SET OF TASKS
• 1. Answer each question from the worked solution, one line per answer, marked (a), (b) and (c) to match.
(a) What is the radius of the circle that bounds the region of integration?
(b) What expression replaces dx dy when the integral is converted to polar coordinates?
(c) Between which two values does the angle θ range?
• 2. Reproduce the stretch of the worked solution from "To convert to" through "so $$0 \le r \le 2$$.", word for word.
• 3. Translate this sentence from the worked solution into Spanish: "This represents the right half of a circle centered at the origin with radius 2."

TEXT UNDER STUDY
--------------------

Question

Use polar coordinates to evaluate the integral.$$\int_{0}^{2} \int_{0}^{\sqrt{4-y^{2}}} \cos \left(x^{2}+y^{2}\right) d x d y$$

Answer

**step1 Identify the Region of Integration**

The given integral is $$\int_{0}^{2} \int_{0}^{\sqrt{4-y^{2}}} \cos \left(x^{2}+y^{2}\right) d x d y$$. First, we need to determine the region of integration from the limits of the integral. The inner integral's limits are from $$x=0$$ to $$x=\sqrt{4-y^2}$$. This implies that $$x \ge 0$$ and $$x^2 = 4-y^2$$, which can be rewritten as $$x^2+y^2=4$$. This represents the right half of a circle centered at the origin with radius 2. The outer integral's limits are from $$y=0$$ to $$y=2$$. Combining these limits, the region of integration is the portion of the circle $$x^2+y^2=4$$ that lies in the first quadrant (where $$x \ge 0$$ and $$y \ge 0$$).

**step2 Convert the Integral to Polar Coordinates**

To convert to polar coordinates, we use the transformations:
$$x = r \cos \theta$$
$$y = r \sin \theta$$
$$x^2+y^2 = r^2$$
$$dx dy = r dr d\theta$$
For the region identified in Step 1 (the first quadrant of a circle with radius 2), the limits for $$r$$ and $$\theta$$ in polar coordinates are:
The radius $$r$$ ranges from the origin to the circle, so $$0 \le r \le 2$$.
The angle $$\theta$$ ranges from the positive x-axis to the positive y-axis, so $$0 \le \theta \le \frac{\pi}{2}$$.

--------------------

DATA PROVIDED
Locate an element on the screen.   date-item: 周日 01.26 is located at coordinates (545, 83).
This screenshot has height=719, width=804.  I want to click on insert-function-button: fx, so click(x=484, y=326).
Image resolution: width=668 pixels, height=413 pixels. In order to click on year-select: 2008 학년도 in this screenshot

--------------------

ANSWERS PROVIDED
• 1.
(a) 2
(b) r dr dθ
(c) From 0 to π/2

• 2.
To convert to polar coordinates, we use the transformations:
$$x = r \cos \theta$$
$$y = r \sin \theta$$
$$x^2+y^2 = r^2$$
$$dx dy = r dr d\theta$$
For the region identified in Step 1 (the first quadrant of a circle with radius 2), the limits for $$r$$ and $$\theta$$ in polar coordinates are:
The radius $$r$$ ranges from the origin to the circle, so $$0 \le r \le 2$$.

• 3. Esto representa la mitad derecha de un círculo centrado en el origen con radio 2.